(Extracted data entries)
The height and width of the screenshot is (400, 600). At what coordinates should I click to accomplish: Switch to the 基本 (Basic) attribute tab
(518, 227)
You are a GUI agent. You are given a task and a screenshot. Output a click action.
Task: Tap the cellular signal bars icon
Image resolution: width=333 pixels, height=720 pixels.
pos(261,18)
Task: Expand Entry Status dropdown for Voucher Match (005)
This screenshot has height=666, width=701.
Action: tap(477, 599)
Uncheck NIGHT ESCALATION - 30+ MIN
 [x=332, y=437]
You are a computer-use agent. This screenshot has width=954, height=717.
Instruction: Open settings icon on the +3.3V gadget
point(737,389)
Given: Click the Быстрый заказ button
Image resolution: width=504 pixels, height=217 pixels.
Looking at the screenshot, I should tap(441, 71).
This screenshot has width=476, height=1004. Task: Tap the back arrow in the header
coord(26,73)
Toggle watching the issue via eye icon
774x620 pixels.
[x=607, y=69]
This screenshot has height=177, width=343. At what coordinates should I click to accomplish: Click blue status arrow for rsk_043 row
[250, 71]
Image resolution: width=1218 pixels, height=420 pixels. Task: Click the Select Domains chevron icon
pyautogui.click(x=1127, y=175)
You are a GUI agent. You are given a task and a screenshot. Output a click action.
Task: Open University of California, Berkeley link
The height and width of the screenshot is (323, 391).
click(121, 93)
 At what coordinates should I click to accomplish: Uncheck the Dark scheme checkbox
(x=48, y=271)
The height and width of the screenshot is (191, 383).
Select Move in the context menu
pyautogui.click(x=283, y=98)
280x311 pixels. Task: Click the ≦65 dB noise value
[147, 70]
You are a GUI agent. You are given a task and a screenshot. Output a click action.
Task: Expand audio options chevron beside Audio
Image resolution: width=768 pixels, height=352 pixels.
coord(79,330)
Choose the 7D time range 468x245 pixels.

* **What to work on**
Each record must be returned in full and exactly.

* **Written solution**
The height and width of the screenshot is (400, 600). At what coordinates should I click to accomplish: Switch to the 基本 (Basic) attribute tab
(518, 227)
You are a GUI agent. You are given a task and a screenshot. Output a click action.
Task: Tap the cellular signal bars icon
Image resolution: width=333 pixels, height=720 pixels.
pos(261,18)
Task: Expand Entry Status dropdown for Voucher Match (005)
This screenshot has height=666, width=701.
Action: tap(477, 599)
Uncheck NIGHT ESCALATION - 30+ MIN
 [x=332, y=437]
You are a computer-use agent. This screenshot has width=954, height=717.
Instruction: Open settings icon on the +3.3V gadget
point(737,389)
Given: Click the Быстрый заказ button
Image resolution: width=504 pixels, height=217 pixels.
Looking at the screenshot, I should tap(441, 71).
This screenshot has width=476, height=1004. Task: Tap the back arrow in the header
coord(26,73)
Toggle watching the issue via eye icon
774x620 pixels.
[x=607, y=69]
This screenshot has height=177, width=343. At what coordinates should I click to accomplish: Click blue status arrow for rsk_043 row
[250, 71]
Image resolution: width=1218 pixels, height=420 pixels. Task: Click the Select Domains chevron icon
pyautogui.click(x=1127, y=175)
You are a GUI agent. You are given a task and a screenshot. Output a click action.
Task: Open University of California, Berkeley link
The height and width of the screenshot is (323, 391).
click(121, 93)
 At what coordinates should I click to accomplish: Uncheck the Dark scheme checkbox
(x=48, y=271)
The height and width of the screenshot is (191, 383).
Select Move in the context menu
pyautogui.click(x=283, y=98)
280x311 pixels. Task: Click the ≦65 dB noise value
[147, 70]
You are a GUI agent. You are given a task and a screenshot. Output a click action.
Task: Expand audio options chevron beside Audio
Image resolution: width=768 pixels, height=352 pixels.
coord(79,330)
Choose the 7D time range 468x245 pixels.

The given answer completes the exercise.